*Rows of pointing data:*
..........
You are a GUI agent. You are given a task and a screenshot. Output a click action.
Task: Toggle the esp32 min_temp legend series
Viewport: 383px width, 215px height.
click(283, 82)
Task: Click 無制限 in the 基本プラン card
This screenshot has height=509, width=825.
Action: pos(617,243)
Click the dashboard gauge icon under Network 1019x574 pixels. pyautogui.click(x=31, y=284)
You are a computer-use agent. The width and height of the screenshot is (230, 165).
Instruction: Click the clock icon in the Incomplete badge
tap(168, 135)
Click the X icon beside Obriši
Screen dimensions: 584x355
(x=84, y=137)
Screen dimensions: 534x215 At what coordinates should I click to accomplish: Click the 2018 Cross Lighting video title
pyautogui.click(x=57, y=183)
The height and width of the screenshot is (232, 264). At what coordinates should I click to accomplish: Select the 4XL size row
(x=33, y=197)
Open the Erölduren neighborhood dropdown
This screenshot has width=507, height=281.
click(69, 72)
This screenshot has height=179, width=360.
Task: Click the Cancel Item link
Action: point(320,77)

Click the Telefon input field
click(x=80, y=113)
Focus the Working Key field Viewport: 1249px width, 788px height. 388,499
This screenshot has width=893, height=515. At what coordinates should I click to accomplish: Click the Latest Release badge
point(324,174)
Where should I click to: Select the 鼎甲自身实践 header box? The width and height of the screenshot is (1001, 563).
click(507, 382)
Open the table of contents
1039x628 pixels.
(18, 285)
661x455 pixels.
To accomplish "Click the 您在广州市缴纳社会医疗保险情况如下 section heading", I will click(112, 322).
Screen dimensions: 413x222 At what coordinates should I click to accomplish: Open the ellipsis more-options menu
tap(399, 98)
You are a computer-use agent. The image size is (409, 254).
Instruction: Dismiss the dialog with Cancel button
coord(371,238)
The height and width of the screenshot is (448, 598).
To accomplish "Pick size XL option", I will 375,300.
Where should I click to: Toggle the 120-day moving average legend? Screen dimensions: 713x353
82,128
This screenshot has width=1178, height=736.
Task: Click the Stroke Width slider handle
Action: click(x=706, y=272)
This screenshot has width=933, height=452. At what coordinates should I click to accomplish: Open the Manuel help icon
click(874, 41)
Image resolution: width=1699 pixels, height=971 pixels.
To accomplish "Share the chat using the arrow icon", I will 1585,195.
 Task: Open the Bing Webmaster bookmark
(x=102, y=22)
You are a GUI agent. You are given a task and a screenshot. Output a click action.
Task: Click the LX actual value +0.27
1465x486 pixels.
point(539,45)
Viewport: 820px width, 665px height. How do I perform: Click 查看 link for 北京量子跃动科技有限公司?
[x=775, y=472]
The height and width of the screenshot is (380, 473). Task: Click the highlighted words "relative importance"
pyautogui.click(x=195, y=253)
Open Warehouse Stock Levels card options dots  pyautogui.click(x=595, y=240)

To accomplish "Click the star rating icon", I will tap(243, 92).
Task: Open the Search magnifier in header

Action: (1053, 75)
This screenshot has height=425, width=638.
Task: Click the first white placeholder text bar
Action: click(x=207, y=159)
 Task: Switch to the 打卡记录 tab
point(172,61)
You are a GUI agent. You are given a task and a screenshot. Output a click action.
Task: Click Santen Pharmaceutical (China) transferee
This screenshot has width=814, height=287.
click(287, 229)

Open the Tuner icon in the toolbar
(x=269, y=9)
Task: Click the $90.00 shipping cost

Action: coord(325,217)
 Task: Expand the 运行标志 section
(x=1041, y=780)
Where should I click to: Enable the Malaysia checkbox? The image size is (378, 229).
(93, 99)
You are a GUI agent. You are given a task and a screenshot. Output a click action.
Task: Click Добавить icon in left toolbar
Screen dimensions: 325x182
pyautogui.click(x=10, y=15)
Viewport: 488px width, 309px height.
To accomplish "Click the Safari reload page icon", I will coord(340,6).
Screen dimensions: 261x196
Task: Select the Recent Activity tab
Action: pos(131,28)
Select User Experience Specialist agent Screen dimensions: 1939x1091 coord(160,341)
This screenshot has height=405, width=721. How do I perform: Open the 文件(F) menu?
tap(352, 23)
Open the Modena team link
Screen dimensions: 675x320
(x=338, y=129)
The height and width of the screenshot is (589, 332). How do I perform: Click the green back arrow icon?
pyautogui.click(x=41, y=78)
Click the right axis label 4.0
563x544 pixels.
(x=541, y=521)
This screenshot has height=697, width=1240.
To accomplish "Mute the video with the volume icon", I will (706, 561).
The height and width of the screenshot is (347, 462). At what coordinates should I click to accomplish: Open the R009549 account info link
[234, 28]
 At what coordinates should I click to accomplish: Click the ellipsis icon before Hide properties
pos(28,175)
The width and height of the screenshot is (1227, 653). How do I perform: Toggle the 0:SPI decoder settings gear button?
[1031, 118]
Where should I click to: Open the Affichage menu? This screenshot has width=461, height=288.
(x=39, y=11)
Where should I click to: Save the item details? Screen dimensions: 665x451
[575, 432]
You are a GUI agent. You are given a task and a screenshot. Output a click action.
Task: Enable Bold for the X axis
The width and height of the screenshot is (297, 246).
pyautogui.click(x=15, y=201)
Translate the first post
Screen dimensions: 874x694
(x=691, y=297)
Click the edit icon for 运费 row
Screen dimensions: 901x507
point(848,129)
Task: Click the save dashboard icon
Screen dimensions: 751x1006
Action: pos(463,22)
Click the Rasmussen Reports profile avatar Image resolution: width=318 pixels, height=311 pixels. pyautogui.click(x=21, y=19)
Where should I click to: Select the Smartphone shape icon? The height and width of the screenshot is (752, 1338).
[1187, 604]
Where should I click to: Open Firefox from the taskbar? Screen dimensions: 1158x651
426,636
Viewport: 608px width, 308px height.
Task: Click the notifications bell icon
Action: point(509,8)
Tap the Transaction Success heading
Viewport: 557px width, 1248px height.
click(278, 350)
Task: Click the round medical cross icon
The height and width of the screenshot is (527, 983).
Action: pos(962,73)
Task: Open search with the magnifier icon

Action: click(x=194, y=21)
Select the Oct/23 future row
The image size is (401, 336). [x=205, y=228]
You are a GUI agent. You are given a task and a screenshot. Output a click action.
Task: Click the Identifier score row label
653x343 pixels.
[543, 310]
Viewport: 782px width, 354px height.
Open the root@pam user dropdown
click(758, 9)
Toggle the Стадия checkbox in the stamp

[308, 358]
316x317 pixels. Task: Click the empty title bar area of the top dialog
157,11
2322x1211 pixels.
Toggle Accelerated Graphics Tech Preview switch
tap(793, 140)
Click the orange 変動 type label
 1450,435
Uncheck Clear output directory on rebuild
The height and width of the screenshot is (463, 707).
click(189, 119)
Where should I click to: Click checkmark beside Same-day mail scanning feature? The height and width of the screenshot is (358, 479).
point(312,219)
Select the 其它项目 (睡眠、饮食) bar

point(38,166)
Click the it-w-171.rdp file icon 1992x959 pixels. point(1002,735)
..........
*WRITTEN INSTRUCTION:* Reproduce every line of the material verbatim, from first to last.

*ANSWER TO THE EXERCISE:*
You are a GUI agent. You are given a task and a screenshot. Output a click action.
Task: Toggle the esp32 min_temp legend series
Viewport: 383px width, 215px height.
click(283, 82)
Task: Click 無制限 in the 基本プラン card
This screenshot has height=509, width=825.
Action: pos(617,243)
Click the dashboard gauge icon under Network 1019x574 pixels. pyautogui.click(x=31, y=284)
You are a computer-use agent. The width and height of the screenshot is (230, 165).
Instruction: Click the clock icon in the Incomplete badge
tap(168, 135)
Click the X icon beside Obriši
Screen dimensions: 584x355
(x=84, y=137)
Screen dimensions: 534x215 At what coordinates should I click to accomplish: Click the 2018 Cross Lighting video title
pyautogui.click(x=57, y=183)
The height and width of the screenshot is (232, 264). At what coordinates should I click to accomplish: Select the 4XL size row
(x=33, y=197)
Open the Erölduren neighborhood dropdown
This screenshot has width=507, height=281.
click(69, 72)
This screenshot has height=179, width=360.
Task: Click the Cancel Item link
Action: point(320,77)

Click the Telefon input field
click(x=80, y=113)
Focus the Working Key field Viewport: 1249px width, 788px height. 388,499
This screenshot has width=893, height=515. At what coordinates should I click to accomplish: Click the Latest Release badge
point(324,174)
Where should I click to: Select the 鼎甲自身实践 header box? The width and height of the screenshot is (1001, 563).
click(507, 382)
Open the table of contents
1039x628 pixels.
(18, 285)
661x455 pixels.
To accomplish "Click the 您在广州市缴纳社会医疗保险情况如下 section heading", I will click(112, 322).
Screen dimensions: 413x222 At what coordinates should I click to accomplish: Open the ellipsis more-options menu
tap(399, 98)
You are a computer-use agent. The image size is (409, 254).
Instruction: Dismiss the dialog with Cancel button
coord(371,238)
The height and width of the screenshot is (448, 598).
To accomplish "Pick size XL option", I will 375,300.
Where should I click to: Toggle the 120-day moving average legend? Screen dimensions: 713x353
82,128
This screenshot has width=1178, height=736.
Task: Click the Stroke Width slider handle
Action: click(x=706, y=272)
This screenshot has width=933, height=452. At what coordinates should I click to accomplish: Open the Manuel help icon
click(874, 41)
Image resolution: width=1699 pixels, height=971 pixels.
To accomplish "Share the chat using the arrow icon", I will 1585,195.
 Task: Open the Bing Webmaster bookmark
(x=102, y=22)
You are a GUI agent. You are given a task and a screenshot. Output a click action.
Task: Click the LX actual value +0.27
1465x486 pixels.
point(539,45)
Viewport: 820px width, 665px height. How do I perform: Click 查看 link for 北京量子跃动科技有限公司?
[x=775, y=472]
The height and width of the screenshot is (380, 473). Task: Click the highlighted words "relative importance"
pyautogui.click(x=195, y=253)
Open Warehouse Stock Levels card options dots  pyautogui.click(x=595, y=240)

To accomplish "Click the star rating icon", I will tap(243, 92).
Task: Open the Search magnifier in header

Action: (1053, 75)
This screenshot has height=425, width=638.
Task: Click the first white placeholder text bar
Action: click(x=207, y=159)
 Task: Switch to the 打卡记录 tab
point(172,61)
You are a GUI agent. You are given a task and a screenshot. Output a click action.
Task: Click Santen Pharmaceutical (China) transferee
This screenshot has width=814, height=287.
click(287, 229)

Open the Tuner icon in the toolbar
(x=269, y=9)
Task: Click the $90.00 shipping cost

Action: coord(325,217)
 Task: Expand the 运行标志 section
(x=1041, y=780)
Where should I click to: Enable the Malaysia checkbox? The image size is (378, 229).
(93, 99)
You are a GUI agent. You are given a task and a screenshot. Output a click action.
Task: Click Добавить icon in left toolbar
Screen dimensions: 325x182
pyautogui.click(x=10, y=15)
Viewport: 488px width, 309px height.
To accomplish "Click the Safari reload page icon", I will coord(340,6).
Screen dimensions: 261x196
Task: Select the Recent Activity tab
Action: pos(131,28)
Select User Experience Specialist agent Screen dimensions: 1939x1091 coord(160,341)
This screenshot has height=405, width=721. How do I perform: Open the 文件(F) menu?
tap(352, 23)
Open the Modena team link
Screen dimensions: 675x320
(x=338, y=129)
The height and width of the screenshot is (589, 332). How do I perform: Click the green back arrow icon?
pyautogui.click(x=41, y=78)
Click the right axis label 4.0
563x544 pixels.
(x=541, y=521)
This screenshot has height=697, width=1240.
To accomplish "Mute the video with the volume icon", I will (706, 561).
The height and width of the screenshot is (347, 462). At what coordinates should I click to accomplish: Open the R009549 account info link
[234, 28]
 At what coordinates should I click to accomplish: Click the ellipsis icon before Hide properties
pos(28,175)
The width and height of the screenshot is (1227, 653). How do I perform: Toggle the 0:SPI decoder settings gear button?
[1031, 118]
Where should I click to: Open the Affichage menu? This screenshot has width=461, height=288.
(x=39, y=11)
Where should I click to: Save the item details? Screen dimensions: 665x451
[575, 432]
You are a GUI agent. You are given a task and a screenshot. Output a click action.
Task: Enable Bold for the X axis
The width and height of the screenshot is (297, 246).
pyautogui.click(x=15, y=201)
Translate the first post
Screen dimensions: 874x694
(x=691, y=297)
Click the edit icon for 运费 row
Screen dimensions: 901x507
point(848,129)
Task: Click the save dashboard icon
Screen dimensions: 751x1006
Action: pos(463,22)
Click the Rasmussen Reports profile avatar Image resolution: width=318 pixels, height=311 pixels. pyautogui.click(x=21, y=19)
Where should I click to: Select the Smartphone shape icon? The height and width of the screenshot is (752, 1338).
[1187, 604]
Where should I click to: Open Firefox from the taskbar? Screen dimensions: 1158x651
426,636
Viewport: 608px width, 308px height.
Task: Click the notifications bell icon
Action: point(509,8)
Tap the Transaction Success heading
Viewport: 557px width, 1248px height.
click(278, 350)
Task: Click the round medical cross icon
The height and width of the screenshot is (527, 983).
Action: pos(962,73)
Task: Open search with the magnifier icon

Action: click(x=194, y=21)
Select the Oct/23 future row
The image size is (401, 336). [x=205, y=228]
You are a GUI agent. You are given a task and a screenshot. Output a click action.
Task: Click the Identifier score row label
653x343 pixels.
[543, 310]
Viewport: 782px width, 354px height.
Open the root@pam user dropdown
click(758, 9)
Toggle the Стадия checkbox in the stamp

[308, 358]
316x317 pixels. Task: Click the empty title bar area of the top dialog
157,11
2322x1211 pixels.
Toggle Accelerated Graphics Tech Preview switch
tap(793, 140)
Click the orange 変動 type label
 1450,435
Uncheck Clear output directory on rebuild
The height and width of the screenshot is (463, 707).
click(189, 119)
Where should I click to: Click checkmark beside Same-day mail scanning feature? The height and width of the screenshot is (358, 479).
point(312,219)
Select the 其它项目 (睡眠、饮食) bar

point(38,166)
Click the it-w-171.rdp file icon 1992x959 pixels. point(1002,735)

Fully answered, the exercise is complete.